I'm trying to remove the "Server" : "Apigee Router" header from the response.
I tried removing it using an Assign Message Policy in the Proxy Endpoints' PreFlow but it didn't do it.
Then tried the same in PostFlow and then in TargetEndPoints' pre/post flow - still didn't work.
Here's the policy I have in place:
<AssignMessage async="false" continueOnError="false" enabled="true" name="removeServerHeader"> <DisplayName>removeServerHeader</DisplayName> <AssignTo createNew="false" transport="http" type="response"/> <Properties/> <Remove> <Headers> <Header name="Server"/> </Headers> </Remove> <IgnoreUnresolvedVariables>true</IgnoreUnresolvedVariables> </AssignMessage>
Solved! Go to Solution.
That header gets added by the Apigee router which is in front of the Message processors, you cannot delete using the policies @Anandakumar.Subramaniam
@Anandakumar.Subramaniam , Great Question, Thank you for highlighting this issue. Yes, I can able to reproduce same.
Looks like AssignMessage policy is removing existing header from target server , but after the flows looks like router is adding this header again before sending back to the client.
@arghya das Any idea ?
I meant to post this as a Question.
I'm not able remove the "Server" header entirely. The closest I've gotten to is setting the value to something non-empty using the <Set /> element viz.
<Set> <Headers> <Header name="Server">N/A</Header> </Headers> </Set>
So if anyone is aware of a way to remove the "Server" header from response entirely, I would appreciate if you share it.
Thanks!
That header gets added by the Apigee router which is in front of the Message processors, you cannot delete using the policies @Anandakumar.Subramaniam
Hi @Maruti Chand,
So what is the other option to remove 'Server' header from the response?
Regards,
Tomasz
@Maruti Chand - We would like to achieve this as well. I think any pen testing will raise it as a concern.

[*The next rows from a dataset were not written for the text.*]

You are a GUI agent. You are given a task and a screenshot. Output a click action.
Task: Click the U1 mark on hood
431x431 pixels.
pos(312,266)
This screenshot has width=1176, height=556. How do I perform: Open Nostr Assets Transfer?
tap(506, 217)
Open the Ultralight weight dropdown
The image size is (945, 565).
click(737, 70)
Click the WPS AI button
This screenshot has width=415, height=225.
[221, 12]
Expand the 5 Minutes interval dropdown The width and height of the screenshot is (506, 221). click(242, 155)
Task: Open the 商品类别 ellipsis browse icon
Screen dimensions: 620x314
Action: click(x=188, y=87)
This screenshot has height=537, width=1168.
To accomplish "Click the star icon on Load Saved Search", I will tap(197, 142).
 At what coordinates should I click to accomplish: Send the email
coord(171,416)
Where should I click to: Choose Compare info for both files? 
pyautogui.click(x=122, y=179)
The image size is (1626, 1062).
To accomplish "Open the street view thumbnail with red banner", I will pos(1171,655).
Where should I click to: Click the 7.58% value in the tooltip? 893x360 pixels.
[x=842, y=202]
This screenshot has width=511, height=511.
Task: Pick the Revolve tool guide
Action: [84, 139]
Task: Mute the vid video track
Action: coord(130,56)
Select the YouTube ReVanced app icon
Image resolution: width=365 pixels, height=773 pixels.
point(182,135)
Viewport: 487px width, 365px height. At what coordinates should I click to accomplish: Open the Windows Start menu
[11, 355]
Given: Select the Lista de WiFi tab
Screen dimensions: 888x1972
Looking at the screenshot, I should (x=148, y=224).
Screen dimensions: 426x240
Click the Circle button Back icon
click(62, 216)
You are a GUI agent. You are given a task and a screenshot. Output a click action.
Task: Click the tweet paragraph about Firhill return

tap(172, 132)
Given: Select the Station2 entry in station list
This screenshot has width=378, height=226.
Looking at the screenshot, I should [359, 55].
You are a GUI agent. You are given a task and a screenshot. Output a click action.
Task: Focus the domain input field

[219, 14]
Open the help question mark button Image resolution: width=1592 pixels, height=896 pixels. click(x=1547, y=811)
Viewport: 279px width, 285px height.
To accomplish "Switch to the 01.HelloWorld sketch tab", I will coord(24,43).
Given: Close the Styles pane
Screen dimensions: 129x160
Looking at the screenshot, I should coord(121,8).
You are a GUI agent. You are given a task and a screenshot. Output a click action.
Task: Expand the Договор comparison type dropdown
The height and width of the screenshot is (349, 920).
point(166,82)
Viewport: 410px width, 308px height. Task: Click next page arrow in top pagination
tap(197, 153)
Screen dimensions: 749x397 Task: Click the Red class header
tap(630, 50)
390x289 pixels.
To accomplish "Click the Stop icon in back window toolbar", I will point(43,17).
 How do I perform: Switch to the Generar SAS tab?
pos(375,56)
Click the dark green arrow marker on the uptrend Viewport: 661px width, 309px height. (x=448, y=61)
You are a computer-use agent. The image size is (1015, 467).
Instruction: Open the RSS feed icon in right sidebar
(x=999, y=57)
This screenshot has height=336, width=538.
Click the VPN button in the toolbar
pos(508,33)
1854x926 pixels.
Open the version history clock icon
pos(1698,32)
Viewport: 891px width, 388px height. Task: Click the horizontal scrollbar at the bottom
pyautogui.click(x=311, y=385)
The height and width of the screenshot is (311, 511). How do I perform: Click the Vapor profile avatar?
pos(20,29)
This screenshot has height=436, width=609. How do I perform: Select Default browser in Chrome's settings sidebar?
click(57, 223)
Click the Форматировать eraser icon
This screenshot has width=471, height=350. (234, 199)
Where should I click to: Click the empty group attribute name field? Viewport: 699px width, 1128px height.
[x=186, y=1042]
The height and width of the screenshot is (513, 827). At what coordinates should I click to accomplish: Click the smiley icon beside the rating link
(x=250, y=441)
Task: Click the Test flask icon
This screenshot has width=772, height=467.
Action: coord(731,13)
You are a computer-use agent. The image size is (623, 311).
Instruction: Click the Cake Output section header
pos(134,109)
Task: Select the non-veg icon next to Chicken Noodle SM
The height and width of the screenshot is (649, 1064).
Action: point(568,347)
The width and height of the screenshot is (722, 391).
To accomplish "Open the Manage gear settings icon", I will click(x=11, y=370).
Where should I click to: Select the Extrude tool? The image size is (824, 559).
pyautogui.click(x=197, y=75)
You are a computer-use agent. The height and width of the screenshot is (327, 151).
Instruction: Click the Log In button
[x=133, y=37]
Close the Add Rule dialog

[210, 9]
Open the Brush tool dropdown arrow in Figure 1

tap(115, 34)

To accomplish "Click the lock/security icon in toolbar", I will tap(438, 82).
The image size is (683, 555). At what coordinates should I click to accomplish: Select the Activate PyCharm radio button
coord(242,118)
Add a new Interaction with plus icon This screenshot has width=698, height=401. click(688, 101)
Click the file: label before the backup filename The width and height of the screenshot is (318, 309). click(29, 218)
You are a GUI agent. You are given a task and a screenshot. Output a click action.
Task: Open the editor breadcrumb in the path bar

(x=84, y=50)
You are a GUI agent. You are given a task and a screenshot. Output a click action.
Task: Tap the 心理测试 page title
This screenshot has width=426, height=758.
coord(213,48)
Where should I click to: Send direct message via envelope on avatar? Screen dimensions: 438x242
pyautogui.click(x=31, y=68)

Hi @jaskarangump, It can be removed at the router, pls raise a support ticket for the same.
getting back on this, I ended up using an assign-message policy to assign a non-empty value (viz. ".") to the 'server' header.
Hi @jaskarangump ,
If you have on-premise installation, you need to set the following:
load.balancing.driver.nginx.var.server.name.val to NULL
on router machine.
Please let me know if that helps.
BR, Tomasz
I believe the property name now on the router.properties file is:
conf_load_balancing_load.balancing.driver.nginx.var.server.name.val='Desired String'
If a null value is what you want:
conf_load_balancing_load.balancing.driver.nginx.var.server.name.val=
Hope this helps!
Thanks for contributing to the community!